HOW TO COMPLETE THIS TASK
Copy out each line featuring the string "Edge" from the entries beneath.

DATA
===
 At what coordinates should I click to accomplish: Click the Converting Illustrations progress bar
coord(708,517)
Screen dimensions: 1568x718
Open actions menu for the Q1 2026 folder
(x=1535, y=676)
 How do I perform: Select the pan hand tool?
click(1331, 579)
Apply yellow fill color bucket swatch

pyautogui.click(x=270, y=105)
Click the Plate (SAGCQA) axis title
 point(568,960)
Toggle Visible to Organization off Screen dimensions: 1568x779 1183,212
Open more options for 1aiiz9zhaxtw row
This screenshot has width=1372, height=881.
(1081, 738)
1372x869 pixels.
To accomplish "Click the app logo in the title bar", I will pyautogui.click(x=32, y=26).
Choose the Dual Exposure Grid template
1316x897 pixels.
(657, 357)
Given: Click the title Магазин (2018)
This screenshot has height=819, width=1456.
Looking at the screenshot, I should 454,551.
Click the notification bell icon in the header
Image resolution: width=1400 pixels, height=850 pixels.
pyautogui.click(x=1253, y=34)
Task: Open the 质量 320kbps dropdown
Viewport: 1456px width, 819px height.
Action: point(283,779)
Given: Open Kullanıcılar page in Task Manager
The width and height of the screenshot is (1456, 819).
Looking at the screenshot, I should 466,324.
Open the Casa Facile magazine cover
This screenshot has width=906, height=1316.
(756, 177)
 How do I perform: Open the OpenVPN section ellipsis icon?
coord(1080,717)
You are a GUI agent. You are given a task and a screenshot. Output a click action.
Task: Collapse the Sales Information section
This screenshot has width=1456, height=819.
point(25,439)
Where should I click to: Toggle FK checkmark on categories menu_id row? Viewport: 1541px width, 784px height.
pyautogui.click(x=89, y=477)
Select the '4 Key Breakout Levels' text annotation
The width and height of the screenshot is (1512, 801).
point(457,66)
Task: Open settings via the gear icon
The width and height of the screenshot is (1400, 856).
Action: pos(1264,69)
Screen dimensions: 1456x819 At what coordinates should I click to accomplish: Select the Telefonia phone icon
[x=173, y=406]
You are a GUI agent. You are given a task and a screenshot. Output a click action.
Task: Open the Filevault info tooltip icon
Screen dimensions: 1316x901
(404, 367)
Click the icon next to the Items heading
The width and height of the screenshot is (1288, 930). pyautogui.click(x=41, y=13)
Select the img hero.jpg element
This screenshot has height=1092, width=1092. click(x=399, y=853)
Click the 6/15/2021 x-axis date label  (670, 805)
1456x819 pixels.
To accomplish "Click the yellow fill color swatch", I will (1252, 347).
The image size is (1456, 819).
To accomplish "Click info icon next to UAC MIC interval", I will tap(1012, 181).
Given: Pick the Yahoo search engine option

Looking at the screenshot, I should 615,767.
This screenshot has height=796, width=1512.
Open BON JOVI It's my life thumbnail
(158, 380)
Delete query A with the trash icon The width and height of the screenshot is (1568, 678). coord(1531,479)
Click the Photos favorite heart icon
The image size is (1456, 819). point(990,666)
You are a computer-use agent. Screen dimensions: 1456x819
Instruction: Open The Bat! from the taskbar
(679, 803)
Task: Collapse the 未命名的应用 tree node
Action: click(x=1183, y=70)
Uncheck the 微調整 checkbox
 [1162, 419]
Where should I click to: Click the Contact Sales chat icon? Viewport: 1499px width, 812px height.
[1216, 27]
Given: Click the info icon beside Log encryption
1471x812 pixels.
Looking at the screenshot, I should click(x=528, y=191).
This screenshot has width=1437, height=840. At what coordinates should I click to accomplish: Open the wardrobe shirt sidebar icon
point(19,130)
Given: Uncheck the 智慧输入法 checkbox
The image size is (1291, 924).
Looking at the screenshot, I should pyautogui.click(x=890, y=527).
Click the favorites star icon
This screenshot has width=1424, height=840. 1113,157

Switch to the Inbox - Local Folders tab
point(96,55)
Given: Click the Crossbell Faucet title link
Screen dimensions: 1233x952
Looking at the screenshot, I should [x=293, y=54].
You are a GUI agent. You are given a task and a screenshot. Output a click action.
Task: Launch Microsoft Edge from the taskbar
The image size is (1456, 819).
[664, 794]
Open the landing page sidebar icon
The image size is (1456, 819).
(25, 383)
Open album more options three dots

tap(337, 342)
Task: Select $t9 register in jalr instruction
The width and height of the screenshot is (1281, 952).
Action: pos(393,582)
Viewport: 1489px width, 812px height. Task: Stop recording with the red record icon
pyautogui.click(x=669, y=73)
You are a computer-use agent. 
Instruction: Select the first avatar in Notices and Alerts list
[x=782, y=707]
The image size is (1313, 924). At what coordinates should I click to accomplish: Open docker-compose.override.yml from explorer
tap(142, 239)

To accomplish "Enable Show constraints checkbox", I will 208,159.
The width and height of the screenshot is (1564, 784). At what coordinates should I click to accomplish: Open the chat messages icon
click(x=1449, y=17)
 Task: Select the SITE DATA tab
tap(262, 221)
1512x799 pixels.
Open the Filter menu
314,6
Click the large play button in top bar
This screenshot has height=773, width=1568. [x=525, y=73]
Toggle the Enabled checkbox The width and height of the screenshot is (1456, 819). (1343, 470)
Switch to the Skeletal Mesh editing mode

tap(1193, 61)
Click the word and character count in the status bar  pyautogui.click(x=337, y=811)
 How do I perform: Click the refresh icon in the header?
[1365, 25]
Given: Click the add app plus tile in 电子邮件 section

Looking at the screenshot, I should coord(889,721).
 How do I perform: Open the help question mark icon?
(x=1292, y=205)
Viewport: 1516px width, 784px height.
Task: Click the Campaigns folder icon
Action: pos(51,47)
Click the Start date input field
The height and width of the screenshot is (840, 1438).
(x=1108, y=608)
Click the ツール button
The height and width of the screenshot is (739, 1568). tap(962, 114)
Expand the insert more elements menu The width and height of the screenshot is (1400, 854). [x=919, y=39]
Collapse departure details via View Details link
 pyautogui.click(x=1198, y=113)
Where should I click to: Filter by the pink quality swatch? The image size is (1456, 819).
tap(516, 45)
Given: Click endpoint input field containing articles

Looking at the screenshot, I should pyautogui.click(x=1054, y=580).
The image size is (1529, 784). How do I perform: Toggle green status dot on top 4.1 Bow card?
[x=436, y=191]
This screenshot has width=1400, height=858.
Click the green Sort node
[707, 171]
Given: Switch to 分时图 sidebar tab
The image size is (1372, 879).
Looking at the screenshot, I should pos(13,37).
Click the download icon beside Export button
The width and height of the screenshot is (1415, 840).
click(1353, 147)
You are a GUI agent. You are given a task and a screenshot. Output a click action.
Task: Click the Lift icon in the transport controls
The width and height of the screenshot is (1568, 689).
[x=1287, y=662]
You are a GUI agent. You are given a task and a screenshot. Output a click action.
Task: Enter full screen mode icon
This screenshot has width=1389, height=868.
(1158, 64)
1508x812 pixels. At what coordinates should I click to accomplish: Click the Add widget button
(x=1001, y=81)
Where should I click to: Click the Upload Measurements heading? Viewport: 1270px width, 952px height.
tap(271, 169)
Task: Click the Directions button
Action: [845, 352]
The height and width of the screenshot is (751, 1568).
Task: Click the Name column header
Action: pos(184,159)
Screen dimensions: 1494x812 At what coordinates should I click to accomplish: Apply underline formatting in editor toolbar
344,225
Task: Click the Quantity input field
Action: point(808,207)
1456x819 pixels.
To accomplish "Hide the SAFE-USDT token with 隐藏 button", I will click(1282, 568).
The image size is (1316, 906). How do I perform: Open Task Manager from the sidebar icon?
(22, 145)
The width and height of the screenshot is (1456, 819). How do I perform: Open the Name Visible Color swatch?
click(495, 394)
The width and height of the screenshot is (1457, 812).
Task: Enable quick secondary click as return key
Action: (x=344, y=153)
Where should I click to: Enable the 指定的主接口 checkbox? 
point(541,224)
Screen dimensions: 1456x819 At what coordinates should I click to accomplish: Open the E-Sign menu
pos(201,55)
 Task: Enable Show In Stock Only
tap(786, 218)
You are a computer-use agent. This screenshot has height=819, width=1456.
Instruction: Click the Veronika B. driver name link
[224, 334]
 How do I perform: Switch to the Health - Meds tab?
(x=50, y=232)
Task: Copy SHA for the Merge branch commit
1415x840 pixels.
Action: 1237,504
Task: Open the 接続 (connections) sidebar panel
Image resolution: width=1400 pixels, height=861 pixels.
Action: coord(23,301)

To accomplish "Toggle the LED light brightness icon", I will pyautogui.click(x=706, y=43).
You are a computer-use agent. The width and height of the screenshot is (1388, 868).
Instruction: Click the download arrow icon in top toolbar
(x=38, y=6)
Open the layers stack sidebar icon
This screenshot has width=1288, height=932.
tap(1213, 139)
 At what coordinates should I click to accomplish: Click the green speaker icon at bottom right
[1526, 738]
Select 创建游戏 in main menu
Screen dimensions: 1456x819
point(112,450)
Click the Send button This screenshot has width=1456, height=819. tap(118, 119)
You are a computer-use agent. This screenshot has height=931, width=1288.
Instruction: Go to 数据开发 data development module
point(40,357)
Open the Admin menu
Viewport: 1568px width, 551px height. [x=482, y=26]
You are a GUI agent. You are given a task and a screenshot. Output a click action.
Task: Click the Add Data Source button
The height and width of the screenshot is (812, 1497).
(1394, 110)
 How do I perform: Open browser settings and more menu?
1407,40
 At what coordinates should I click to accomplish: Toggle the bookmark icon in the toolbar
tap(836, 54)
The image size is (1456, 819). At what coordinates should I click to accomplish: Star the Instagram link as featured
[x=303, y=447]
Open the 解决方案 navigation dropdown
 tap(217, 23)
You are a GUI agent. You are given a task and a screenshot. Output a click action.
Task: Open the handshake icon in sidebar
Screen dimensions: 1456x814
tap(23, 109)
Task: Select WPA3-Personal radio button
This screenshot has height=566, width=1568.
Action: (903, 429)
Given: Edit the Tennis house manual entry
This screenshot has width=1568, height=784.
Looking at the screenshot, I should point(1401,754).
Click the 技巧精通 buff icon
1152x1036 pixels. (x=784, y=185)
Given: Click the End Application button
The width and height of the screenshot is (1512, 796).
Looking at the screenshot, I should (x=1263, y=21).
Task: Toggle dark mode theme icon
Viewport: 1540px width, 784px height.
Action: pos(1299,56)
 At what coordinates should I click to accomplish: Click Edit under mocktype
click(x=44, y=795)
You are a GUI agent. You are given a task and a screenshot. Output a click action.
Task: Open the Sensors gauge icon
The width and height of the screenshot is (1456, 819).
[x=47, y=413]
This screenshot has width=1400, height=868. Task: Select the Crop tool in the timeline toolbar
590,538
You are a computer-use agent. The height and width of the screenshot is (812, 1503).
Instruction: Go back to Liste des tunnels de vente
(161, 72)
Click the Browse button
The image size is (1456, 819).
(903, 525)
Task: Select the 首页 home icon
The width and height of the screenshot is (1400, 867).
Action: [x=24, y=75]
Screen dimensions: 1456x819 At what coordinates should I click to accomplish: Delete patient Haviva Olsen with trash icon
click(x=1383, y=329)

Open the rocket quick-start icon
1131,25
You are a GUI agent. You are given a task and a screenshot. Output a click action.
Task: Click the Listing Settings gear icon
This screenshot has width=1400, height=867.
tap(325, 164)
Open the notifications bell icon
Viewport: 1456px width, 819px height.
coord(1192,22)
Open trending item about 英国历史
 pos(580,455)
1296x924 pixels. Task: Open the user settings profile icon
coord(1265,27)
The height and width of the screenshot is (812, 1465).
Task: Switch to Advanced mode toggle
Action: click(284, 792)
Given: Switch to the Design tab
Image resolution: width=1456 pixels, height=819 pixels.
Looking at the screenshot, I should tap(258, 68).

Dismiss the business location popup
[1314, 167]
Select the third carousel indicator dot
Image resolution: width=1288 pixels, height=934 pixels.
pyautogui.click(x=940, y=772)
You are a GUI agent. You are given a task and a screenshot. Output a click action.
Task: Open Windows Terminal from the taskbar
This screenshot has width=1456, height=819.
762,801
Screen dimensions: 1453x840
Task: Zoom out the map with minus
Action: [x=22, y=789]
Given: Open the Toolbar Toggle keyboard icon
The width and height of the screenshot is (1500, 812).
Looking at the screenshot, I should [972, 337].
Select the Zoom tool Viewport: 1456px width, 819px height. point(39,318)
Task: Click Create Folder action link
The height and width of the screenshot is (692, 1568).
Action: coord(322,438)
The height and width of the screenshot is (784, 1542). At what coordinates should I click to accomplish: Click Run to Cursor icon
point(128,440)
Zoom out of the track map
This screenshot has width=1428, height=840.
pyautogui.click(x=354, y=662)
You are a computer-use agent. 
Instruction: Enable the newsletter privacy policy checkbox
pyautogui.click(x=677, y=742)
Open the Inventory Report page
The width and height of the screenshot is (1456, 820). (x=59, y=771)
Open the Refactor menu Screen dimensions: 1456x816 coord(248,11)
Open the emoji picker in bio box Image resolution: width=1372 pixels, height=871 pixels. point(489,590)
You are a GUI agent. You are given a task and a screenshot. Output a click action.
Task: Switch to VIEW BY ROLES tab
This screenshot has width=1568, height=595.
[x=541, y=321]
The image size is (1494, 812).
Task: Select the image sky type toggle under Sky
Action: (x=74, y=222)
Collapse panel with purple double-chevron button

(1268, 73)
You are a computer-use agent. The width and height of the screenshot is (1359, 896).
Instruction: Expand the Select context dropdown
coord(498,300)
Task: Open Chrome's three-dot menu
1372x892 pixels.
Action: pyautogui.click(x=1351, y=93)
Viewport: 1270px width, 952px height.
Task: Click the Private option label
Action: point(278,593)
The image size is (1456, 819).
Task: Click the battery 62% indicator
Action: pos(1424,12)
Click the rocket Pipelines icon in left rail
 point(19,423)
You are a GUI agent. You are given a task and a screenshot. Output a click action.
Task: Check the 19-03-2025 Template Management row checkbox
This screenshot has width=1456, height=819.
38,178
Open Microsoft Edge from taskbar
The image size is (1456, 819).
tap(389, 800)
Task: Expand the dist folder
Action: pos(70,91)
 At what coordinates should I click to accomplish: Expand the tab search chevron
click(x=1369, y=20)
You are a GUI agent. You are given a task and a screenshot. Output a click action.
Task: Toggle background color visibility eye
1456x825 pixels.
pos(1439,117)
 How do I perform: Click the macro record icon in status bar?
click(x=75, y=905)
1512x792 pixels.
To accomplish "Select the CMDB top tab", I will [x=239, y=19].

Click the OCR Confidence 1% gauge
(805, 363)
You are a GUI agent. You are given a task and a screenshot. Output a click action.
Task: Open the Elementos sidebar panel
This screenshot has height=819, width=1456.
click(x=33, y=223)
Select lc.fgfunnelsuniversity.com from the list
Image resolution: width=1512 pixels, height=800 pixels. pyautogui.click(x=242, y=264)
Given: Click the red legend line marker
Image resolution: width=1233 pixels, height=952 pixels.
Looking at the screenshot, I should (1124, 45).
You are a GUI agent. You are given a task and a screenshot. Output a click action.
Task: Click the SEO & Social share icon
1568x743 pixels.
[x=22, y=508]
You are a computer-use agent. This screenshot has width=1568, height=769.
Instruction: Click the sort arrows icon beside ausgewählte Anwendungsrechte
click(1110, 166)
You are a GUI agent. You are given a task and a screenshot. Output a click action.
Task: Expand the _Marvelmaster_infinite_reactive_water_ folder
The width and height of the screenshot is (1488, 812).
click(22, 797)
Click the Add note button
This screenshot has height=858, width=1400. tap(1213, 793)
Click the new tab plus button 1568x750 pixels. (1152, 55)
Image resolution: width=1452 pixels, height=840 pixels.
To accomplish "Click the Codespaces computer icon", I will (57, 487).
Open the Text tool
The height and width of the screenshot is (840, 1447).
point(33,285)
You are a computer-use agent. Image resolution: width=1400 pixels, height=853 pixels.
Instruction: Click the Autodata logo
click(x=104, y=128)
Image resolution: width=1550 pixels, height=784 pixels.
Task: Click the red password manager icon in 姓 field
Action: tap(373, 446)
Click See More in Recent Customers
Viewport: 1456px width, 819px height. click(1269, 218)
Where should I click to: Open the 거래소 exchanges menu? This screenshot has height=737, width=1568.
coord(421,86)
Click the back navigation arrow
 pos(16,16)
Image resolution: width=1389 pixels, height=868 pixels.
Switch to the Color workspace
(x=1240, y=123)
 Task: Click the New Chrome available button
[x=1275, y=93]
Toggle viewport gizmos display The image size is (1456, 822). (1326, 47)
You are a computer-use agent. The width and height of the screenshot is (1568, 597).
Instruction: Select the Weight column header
===
REPLY
Task: Launch Microsoft Edge from the taskbar
Open Microsoft Edge from taskbar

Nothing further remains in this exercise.